Поглядев на Новикова, он сказал:
— Садитесь, в ногах правды нет!
Новиков, чувствуя все нараставшее раздражение против Язева, проговорил:
— Как же садиться, хозяин не приглашает.
— Что ж хозяин… вы тоже хозяин.
Новиков поглядел на Язева, покачал головой и так недобро и умно усмехнулся, что все невольно рассмеялись.

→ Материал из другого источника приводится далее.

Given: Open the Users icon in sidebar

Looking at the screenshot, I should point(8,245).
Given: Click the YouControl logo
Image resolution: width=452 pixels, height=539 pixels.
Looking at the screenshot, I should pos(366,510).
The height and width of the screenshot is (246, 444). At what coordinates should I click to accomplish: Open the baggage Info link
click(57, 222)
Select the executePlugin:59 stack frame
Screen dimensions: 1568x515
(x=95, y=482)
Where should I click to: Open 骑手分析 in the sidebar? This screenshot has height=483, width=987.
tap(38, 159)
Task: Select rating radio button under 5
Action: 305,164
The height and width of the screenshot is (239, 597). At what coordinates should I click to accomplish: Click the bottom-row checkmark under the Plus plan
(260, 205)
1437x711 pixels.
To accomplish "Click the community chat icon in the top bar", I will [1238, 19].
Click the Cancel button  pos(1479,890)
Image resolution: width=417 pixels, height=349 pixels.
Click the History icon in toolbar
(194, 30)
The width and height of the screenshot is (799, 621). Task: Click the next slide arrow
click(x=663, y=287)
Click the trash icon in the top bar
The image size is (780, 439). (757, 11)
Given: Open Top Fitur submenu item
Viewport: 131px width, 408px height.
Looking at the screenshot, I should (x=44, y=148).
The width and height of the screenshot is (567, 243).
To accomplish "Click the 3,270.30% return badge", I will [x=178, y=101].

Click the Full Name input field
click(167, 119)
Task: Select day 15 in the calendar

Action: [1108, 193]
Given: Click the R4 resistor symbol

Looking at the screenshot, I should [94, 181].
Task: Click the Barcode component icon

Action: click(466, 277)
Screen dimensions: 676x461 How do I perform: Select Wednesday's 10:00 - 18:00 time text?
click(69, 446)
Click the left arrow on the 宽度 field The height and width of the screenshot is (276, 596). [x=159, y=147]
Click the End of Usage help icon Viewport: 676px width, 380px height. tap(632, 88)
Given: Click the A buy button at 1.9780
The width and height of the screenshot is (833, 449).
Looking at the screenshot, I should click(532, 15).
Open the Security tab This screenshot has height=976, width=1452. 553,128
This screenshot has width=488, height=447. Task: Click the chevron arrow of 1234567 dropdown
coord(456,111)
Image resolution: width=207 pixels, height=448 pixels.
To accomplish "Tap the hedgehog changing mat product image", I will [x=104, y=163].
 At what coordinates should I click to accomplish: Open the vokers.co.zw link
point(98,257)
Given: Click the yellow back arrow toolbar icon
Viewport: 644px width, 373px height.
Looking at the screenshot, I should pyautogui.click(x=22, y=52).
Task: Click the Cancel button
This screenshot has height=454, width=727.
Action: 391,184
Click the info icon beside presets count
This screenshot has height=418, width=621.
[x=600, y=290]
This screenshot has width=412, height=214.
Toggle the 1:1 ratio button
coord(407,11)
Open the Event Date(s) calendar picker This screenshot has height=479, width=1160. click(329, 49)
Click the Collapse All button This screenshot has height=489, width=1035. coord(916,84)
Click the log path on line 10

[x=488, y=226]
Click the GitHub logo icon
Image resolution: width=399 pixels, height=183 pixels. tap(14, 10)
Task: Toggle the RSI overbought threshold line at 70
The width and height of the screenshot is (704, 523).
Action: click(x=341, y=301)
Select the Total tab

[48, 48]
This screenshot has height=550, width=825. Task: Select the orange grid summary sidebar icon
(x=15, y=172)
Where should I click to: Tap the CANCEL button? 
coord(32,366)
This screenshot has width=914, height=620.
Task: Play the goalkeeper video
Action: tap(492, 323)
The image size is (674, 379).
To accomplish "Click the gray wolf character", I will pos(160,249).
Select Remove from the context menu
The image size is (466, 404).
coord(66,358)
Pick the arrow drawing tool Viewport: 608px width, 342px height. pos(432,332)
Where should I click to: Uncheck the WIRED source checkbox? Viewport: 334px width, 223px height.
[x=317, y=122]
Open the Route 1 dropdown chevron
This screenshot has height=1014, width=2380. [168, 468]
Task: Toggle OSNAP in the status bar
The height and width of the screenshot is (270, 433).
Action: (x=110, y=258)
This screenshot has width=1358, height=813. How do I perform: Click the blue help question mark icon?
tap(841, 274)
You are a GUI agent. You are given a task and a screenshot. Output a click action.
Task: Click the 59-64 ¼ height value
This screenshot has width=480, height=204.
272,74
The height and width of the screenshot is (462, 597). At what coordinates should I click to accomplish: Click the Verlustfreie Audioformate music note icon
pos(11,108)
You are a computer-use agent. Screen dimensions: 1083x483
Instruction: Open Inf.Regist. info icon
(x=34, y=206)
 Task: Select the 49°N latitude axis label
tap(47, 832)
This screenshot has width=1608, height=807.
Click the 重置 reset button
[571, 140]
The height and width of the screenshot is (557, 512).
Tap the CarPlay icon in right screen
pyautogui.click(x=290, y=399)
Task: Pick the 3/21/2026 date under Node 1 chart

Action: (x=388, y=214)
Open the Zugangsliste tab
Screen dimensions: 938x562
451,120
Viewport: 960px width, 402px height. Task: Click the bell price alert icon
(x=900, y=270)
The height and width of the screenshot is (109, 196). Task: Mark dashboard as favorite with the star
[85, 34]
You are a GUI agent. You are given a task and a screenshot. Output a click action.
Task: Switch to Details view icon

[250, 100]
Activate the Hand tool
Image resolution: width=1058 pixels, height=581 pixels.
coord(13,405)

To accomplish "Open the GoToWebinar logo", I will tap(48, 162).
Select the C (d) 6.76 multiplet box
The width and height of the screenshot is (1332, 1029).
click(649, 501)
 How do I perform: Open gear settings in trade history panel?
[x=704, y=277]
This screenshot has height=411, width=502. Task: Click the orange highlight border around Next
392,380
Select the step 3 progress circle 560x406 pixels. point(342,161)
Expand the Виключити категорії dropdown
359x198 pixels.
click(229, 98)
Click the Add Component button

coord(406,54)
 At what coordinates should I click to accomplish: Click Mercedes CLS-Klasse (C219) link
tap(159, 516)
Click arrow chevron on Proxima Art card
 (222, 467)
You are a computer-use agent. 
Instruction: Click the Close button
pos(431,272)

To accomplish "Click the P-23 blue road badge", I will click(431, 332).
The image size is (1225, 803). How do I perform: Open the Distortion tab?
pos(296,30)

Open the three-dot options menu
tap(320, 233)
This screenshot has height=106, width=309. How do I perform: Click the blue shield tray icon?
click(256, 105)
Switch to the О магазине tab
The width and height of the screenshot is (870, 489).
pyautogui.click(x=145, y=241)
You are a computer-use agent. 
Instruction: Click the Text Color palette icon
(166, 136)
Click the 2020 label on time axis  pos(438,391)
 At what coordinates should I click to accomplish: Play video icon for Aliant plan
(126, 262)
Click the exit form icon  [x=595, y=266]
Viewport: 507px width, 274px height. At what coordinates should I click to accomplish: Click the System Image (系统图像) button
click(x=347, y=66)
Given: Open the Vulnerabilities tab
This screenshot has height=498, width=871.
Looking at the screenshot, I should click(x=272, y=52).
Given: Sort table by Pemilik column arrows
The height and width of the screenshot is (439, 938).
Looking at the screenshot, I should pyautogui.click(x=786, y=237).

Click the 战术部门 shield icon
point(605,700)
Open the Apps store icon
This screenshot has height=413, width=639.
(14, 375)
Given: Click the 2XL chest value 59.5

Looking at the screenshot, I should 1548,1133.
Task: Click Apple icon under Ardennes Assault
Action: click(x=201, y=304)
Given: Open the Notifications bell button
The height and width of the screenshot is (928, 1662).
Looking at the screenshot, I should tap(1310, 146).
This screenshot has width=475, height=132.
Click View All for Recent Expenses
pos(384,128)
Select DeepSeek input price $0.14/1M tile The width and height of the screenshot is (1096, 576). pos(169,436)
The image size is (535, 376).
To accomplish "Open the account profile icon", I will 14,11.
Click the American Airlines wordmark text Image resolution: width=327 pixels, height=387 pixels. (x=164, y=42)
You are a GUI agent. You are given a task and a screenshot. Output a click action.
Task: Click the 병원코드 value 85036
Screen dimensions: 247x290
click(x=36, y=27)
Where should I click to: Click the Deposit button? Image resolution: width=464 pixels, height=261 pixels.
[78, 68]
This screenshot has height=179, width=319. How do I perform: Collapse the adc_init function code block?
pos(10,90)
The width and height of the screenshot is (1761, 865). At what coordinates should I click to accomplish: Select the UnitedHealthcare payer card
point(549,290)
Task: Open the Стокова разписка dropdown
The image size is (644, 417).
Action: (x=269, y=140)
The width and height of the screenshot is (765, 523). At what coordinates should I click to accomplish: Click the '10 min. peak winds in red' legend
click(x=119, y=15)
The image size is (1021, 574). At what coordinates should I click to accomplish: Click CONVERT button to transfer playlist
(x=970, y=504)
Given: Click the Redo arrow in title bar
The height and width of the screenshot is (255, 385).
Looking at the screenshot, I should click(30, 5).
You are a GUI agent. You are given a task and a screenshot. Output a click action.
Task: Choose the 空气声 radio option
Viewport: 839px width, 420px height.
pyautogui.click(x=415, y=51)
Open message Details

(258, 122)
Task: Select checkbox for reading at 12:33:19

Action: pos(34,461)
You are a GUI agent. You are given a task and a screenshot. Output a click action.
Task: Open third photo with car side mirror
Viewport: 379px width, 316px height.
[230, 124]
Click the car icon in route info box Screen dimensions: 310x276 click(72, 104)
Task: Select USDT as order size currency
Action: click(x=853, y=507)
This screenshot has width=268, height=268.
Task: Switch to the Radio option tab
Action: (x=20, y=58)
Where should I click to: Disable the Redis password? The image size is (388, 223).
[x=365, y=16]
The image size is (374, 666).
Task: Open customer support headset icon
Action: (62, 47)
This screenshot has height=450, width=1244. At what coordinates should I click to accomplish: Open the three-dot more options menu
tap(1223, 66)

Новиков не любил начальника шахты. Ему помнились первые часы приезда на проходку — жесткий морозный вечер, люди, выгрузившиеся из эшелона на пронзительно скрипящий снег, Инна с ребенком на руках, сидящая на узлах, закрытая с головой ватным одеялом, костры, разведенные в котловине у железнодорожного полотна, толпа, окружившая Язева, стоявшего возле легковой машины в белом полушубке, в высоких белых бурках… На недоуменные вопросы рабочих, успевших узнать, что бараки недооборудованы: «Где же печи в общежитиях, о которых сообщил в дороге Язев, как без транспорта ночью доставить детей за восемь километров»,— он стал говорить о трудностях, о фронтовиках, о необходимости приносить жертвы, не считаться ни с какими лишениями. Не этому самодовольному, равнодушному человеку произносить такие слова. Как-то не ладились они с его расшитыми елочкой варежками, с его красивыми, холодными, прищуренными глазами, с легковой машиной, в которой лежали аккуратные, завернутые в бумагу пухлые свертки.